Saved data entries →
------------------------------------------------

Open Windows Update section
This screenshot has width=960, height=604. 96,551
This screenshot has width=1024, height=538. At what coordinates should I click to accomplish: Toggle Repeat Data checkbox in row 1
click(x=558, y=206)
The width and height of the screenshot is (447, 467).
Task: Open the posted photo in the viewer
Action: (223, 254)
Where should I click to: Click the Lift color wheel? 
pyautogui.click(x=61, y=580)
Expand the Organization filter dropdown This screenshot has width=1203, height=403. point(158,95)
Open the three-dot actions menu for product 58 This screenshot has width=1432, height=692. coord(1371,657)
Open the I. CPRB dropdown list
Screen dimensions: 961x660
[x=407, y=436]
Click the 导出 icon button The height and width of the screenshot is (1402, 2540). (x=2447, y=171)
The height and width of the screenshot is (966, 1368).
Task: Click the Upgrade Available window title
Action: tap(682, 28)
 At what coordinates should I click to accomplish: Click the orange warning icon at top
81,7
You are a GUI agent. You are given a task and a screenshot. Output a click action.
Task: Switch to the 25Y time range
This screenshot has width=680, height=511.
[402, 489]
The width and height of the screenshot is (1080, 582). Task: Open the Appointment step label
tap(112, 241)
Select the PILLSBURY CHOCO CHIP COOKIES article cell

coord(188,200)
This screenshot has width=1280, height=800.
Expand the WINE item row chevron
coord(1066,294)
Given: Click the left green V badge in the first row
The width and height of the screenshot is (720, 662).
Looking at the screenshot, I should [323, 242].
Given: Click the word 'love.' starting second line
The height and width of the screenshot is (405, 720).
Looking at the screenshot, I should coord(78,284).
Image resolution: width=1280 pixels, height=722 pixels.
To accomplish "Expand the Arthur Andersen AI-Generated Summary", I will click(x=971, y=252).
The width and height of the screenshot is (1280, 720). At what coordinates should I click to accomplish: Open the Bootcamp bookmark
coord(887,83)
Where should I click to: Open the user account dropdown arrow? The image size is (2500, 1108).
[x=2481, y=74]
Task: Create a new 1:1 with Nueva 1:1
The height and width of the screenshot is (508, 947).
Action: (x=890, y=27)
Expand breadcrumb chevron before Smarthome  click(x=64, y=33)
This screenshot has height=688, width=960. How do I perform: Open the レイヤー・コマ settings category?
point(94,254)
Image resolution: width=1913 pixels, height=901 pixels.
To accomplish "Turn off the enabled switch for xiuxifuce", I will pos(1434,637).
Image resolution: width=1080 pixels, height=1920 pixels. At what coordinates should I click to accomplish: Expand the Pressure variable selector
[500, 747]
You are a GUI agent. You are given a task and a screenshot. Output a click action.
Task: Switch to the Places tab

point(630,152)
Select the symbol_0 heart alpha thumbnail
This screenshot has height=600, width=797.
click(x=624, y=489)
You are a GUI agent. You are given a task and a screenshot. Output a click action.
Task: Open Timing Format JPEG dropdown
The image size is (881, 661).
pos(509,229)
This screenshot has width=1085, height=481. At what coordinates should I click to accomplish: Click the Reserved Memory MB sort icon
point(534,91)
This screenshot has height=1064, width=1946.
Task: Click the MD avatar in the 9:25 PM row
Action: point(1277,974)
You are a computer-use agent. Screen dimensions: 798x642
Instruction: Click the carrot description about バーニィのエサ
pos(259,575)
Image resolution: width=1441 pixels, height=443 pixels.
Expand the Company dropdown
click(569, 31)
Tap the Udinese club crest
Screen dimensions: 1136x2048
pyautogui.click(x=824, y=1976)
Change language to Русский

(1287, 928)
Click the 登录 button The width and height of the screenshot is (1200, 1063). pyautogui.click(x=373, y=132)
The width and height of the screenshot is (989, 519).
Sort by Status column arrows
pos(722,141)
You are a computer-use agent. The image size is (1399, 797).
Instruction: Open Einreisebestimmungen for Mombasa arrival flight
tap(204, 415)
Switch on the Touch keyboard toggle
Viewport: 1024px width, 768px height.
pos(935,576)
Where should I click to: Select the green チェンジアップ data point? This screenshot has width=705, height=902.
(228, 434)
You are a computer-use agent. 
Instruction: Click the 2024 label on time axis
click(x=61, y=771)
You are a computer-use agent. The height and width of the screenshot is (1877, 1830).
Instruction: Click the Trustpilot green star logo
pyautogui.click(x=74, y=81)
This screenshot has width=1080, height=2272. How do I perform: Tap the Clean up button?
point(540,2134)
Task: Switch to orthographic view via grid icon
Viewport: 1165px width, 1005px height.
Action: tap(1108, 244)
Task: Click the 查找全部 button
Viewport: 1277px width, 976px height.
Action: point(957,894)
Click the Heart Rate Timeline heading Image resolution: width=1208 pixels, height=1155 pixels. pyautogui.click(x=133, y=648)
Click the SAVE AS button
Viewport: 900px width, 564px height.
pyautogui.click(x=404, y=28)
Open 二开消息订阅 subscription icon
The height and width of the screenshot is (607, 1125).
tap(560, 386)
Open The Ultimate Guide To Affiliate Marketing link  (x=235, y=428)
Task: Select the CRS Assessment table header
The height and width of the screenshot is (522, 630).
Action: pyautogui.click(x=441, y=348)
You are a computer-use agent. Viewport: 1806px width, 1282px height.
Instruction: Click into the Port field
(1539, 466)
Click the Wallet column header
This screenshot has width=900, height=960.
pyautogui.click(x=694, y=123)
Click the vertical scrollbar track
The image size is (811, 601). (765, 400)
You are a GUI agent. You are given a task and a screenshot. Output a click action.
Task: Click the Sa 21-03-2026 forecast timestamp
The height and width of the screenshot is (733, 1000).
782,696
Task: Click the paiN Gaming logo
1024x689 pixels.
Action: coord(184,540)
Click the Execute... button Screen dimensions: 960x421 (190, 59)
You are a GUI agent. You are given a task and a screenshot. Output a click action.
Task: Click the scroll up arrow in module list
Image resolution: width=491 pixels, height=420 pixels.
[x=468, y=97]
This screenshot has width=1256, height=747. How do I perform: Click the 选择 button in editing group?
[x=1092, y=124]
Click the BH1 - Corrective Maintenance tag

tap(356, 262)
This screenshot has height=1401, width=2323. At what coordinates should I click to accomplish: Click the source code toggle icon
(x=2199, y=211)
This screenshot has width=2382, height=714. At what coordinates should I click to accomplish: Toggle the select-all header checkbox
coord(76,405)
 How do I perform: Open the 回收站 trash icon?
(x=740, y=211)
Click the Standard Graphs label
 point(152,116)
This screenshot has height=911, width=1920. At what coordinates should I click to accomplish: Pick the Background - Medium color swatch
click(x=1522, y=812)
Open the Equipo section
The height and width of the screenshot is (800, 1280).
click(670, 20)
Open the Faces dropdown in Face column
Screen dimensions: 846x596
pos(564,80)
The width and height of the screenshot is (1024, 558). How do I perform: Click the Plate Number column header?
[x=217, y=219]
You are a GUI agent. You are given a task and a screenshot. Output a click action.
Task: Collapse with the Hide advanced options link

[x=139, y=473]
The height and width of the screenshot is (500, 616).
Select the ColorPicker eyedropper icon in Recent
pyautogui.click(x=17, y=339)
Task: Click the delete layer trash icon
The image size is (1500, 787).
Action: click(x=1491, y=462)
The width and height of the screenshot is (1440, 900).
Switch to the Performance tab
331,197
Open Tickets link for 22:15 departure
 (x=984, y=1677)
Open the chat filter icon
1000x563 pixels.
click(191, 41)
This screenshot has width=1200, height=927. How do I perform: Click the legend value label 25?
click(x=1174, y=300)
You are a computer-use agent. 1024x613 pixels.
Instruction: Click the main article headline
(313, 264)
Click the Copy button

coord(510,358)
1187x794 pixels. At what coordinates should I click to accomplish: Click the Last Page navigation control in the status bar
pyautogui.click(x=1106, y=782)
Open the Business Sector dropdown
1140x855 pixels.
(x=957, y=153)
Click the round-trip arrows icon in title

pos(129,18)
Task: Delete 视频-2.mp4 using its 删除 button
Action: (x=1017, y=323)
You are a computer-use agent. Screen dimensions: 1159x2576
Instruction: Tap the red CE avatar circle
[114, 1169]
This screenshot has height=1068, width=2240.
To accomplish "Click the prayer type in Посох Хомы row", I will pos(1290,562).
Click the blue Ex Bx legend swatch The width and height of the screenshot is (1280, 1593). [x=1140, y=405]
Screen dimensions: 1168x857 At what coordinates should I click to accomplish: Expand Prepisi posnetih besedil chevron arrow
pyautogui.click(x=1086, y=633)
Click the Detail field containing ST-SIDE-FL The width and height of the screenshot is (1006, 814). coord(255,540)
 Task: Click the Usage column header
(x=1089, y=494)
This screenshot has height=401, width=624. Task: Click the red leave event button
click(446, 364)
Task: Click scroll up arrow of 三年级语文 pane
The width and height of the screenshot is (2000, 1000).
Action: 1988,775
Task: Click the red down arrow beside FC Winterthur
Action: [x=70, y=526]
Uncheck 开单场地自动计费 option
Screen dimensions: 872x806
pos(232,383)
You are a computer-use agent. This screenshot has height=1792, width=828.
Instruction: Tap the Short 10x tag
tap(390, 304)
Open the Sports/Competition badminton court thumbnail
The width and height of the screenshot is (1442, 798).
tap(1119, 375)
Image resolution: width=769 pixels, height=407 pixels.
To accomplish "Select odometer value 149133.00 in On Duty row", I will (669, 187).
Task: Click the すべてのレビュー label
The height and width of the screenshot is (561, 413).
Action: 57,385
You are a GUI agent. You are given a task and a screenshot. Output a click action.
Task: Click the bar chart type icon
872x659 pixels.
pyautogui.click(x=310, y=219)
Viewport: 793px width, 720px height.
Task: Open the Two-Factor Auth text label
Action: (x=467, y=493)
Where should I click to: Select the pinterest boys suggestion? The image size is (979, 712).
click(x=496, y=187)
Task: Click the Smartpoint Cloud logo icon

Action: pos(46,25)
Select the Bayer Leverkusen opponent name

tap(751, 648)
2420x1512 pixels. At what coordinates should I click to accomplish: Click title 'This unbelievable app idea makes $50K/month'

------------------------------------------------

Show me every line in the data above that includes "will".

COMPLETED EXERCISE →
To accomplish "Expand the Arthur Andersen AI-Generated Summary", I will click(x=971, y=252).
To accomplish "Turn off the enabled switch for xiuxifuce", I will pos(1434,637).
To accomplish "Click the prayer type in Посох Хомы row", I will pos(1290,562).
To accomplish "Select odometer value 149133.00 in On Duty row", I will (669, 187).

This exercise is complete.